This study compared tripolar EEG (tEEG) with conventional EEG for decoding grasping movements in BCI systems, finding that tEEG achieved around 90% accuracy in binary classification and 75.97% in multiclass classification, outperforming standard EEG which reached up to 77.85% and 61.27%, respectively.

This study aims to enhance BCI applications for individuals with motor impairments by comparing the effectiveness of tripolar EEG (tEEG) with conventional EEG. The focus is on interpreting and decoding various grasping movements, such as power grasp and precision grasp. The goal is to determine which EEG technology is more effective in processing and translating grasp related neural signals. The approach involved experimenting on ten healthy participants who performed two distinct grasp movements: power grasp and precision grasp, with a no movement condition serving as the baseline. Our research presents a thorough comparison between EEG and tEEG in decoding grasping movements. This comparison spans several key parameters, including signal to noise ratio (SNR), spatial resolution via functional connectivity, ERPs, and wavelet time frequency analysis.

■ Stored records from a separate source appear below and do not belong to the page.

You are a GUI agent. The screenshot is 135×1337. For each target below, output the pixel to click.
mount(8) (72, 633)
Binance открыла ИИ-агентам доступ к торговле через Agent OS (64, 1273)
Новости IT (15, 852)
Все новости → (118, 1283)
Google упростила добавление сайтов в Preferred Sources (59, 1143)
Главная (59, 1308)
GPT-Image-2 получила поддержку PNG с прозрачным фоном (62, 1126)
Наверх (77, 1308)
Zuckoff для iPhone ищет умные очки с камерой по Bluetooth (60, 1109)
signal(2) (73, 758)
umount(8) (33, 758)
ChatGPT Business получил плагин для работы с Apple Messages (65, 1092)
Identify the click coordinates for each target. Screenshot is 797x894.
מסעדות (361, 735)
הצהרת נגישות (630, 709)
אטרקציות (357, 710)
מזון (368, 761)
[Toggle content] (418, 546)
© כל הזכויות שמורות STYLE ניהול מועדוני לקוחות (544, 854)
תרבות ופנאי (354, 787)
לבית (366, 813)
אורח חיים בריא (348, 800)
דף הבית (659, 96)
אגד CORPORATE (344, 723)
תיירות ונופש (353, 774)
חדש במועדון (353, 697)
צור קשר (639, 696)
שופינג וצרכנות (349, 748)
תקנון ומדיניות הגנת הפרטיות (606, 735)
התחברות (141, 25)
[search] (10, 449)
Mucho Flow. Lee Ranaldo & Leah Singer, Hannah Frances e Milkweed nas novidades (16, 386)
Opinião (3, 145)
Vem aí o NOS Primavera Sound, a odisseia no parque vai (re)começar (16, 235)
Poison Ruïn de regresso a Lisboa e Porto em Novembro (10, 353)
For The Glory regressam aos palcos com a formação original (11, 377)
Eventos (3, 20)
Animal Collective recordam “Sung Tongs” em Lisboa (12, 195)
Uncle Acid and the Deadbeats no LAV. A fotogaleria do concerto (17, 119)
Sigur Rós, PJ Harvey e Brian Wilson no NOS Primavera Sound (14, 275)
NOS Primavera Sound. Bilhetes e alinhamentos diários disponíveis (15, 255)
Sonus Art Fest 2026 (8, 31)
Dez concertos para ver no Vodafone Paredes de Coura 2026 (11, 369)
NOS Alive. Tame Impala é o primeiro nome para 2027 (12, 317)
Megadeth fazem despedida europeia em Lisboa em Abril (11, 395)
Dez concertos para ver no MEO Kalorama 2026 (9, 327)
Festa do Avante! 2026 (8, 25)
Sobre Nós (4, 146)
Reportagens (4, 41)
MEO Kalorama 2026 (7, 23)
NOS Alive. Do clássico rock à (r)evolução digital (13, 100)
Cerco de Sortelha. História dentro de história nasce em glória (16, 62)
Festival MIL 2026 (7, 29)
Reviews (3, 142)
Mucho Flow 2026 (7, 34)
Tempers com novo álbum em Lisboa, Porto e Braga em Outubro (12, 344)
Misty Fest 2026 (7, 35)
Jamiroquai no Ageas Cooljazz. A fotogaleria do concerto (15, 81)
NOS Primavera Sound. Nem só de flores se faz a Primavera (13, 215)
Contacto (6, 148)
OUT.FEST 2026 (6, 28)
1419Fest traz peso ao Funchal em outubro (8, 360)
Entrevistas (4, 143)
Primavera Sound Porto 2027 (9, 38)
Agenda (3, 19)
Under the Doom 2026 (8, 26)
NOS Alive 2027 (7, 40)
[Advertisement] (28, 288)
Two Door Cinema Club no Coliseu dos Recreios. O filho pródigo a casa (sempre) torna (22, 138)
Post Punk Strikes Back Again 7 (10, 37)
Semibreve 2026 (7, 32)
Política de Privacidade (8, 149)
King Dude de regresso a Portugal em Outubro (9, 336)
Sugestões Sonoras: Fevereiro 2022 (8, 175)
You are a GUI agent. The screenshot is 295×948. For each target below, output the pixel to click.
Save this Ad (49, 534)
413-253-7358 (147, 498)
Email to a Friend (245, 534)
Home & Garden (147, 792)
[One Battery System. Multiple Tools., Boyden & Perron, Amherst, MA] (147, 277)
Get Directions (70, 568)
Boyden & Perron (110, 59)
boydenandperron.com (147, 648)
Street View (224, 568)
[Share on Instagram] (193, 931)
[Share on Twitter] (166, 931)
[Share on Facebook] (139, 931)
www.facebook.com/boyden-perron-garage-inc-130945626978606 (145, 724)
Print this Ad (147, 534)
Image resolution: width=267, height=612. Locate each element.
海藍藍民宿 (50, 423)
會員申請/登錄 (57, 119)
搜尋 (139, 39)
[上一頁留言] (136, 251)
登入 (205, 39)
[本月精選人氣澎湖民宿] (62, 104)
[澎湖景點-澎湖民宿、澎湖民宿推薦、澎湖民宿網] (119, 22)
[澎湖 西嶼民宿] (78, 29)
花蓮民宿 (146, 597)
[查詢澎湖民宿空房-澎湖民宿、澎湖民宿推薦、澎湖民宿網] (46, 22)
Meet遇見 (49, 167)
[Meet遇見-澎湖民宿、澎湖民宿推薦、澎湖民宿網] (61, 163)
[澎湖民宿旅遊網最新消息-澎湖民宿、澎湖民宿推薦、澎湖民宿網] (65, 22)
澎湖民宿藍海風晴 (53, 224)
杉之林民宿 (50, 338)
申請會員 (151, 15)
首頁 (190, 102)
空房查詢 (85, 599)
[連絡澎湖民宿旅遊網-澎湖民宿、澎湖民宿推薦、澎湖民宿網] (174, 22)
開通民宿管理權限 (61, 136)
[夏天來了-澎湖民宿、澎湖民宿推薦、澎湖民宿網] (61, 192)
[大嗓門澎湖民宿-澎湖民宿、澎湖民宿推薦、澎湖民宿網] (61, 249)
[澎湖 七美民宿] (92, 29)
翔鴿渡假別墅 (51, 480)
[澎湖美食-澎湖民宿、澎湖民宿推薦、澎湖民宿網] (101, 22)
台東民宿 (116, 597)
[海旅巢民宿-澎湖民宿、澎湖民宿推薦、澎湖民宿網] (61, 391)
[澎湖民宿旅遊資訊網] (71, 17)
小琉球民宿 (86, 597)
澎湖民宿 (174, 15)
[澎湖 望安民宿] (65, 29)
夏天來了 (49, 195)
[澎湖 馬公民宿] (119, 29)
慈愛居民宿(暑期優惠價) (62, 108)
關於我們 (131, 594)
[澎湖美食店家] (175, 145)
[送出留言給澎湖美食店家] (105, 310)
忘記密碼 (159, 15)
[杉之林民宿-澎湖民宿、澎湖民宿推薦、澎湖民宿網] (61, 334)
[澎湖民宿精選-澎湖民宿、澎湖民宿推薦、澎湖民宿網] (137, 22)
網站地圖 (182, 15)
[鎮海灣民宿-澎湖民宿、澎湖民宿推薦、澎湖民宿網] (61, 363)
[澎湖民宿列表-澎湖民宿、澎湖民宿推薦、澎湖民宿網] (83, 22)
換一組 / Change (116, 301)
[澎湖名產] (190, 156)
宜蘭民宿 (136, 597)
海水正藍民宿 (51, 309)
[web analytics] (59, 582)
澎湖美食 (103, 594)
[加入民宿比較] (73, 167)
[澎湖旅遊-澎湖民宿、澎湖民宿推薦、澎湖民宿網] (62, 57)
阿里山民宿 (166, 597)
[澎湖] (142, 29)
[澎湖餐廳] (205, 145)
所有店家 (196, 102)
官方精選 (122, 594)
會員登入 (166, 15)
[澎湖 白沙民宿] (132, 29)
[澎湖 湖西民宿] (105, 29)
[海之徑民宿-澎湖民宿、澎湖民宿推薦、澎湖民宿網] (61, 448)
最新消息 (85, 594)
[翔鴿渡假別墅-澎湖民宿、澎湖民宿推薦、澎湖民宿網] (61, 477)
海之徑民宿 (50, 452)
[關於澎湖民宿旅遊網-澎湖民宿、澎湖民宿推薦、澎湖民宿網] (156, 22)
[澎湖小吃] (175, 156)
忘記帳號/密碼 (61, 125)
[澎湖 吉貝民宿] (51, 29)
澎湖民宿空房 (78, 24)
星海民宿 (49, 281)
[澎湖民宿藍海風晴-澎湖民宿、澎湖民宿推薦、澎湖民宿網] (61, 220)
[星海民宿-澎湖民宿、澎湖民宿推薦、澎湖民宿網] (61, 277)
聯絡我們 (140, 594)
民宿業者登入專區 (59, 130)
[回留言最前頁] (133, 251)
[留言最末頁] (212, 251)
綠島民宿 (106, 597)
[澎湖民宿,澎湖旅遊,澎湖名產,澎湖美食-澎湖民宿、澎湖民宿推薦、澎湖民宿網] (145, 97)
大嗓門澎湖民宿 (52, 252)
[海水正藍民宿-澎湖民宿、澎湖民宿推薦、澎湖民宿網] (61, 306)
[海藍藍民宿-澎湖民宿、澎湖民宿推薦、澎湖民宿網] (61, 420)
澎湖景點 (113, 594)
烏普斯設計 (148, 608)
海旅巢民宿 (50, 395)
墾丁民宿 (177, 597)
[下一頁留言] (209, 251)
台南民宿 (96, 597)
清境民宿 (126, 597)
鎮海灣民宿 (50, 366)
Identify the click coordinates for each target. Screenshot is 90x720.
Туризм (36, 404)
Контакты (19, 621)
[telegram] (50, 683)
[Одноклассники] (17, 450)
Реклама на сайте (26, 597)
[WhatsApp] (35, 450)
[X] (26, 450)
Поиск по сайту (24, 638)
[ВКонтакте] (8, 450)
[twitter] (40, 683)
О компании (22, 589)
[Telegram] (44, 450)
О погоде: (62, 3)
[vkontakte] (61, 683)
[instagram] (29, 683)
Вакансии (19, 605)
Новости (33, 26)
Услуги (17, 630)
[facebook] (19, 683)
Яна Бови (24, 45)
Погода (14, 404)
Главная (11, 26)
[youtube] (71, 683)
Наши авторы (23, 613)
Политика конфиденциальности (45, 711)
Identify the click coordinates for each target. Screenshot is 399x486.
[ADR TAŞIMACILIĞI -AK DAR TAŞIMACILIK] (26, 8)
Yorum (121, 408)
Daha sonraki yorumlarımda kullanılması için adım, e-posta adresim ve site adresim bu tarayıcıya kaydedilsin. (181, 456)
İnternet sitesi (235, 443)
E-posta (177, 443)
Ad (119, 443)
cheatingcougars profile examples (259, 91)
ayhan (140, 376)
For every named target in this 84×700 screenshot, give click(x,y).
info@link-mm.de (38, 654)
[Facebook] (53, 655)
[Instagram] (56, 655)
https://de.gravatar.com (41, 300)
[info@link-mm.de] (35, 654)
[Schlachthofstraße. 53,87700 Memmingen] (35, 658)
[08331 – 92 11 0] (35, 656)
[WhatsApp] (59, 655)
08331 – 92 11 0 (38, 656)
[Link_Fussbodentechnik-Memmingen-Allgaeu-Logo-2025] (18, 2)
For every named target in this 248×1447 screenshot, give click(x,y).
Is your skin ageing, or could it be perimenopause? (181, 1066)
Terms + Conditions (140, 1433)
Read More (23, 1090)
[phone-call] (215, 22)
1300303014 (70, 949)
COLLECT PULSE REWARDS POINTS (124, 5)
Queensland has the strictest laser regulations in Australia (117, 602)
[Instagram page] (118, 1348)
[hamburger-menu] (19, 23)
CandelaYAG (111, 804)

Additionally, our study involved extracting and analyzing statistical features from the wavelet coefficients, and both binary and multiclass classification methods were employed. Four machine learning algorithms were used to evaluate the decoding accuracies. Our results indicated that tEEG demonstrated superior performance over conventional EEG in various aspects. This included a higher signal to noise ratio, enhanced spatial resolution, and more informative data in ERPs and wavelet time frequency analysis. The use of tEEG led to notable improvements in decoding accuracy for differentiating movement types. Specifically, tEEG achieved around 90% accuracy in binary and 75.97% for multiclass classification. These results are markedly better than those from standard EEG, which recorded a maximum of 77.85% and 61.27% in similar tasks, respectively. These findings highlight the superior effectiveness of tEEG over EEG in decoding grasp types and its competitive or superior performance in complex classifications compared with existing research.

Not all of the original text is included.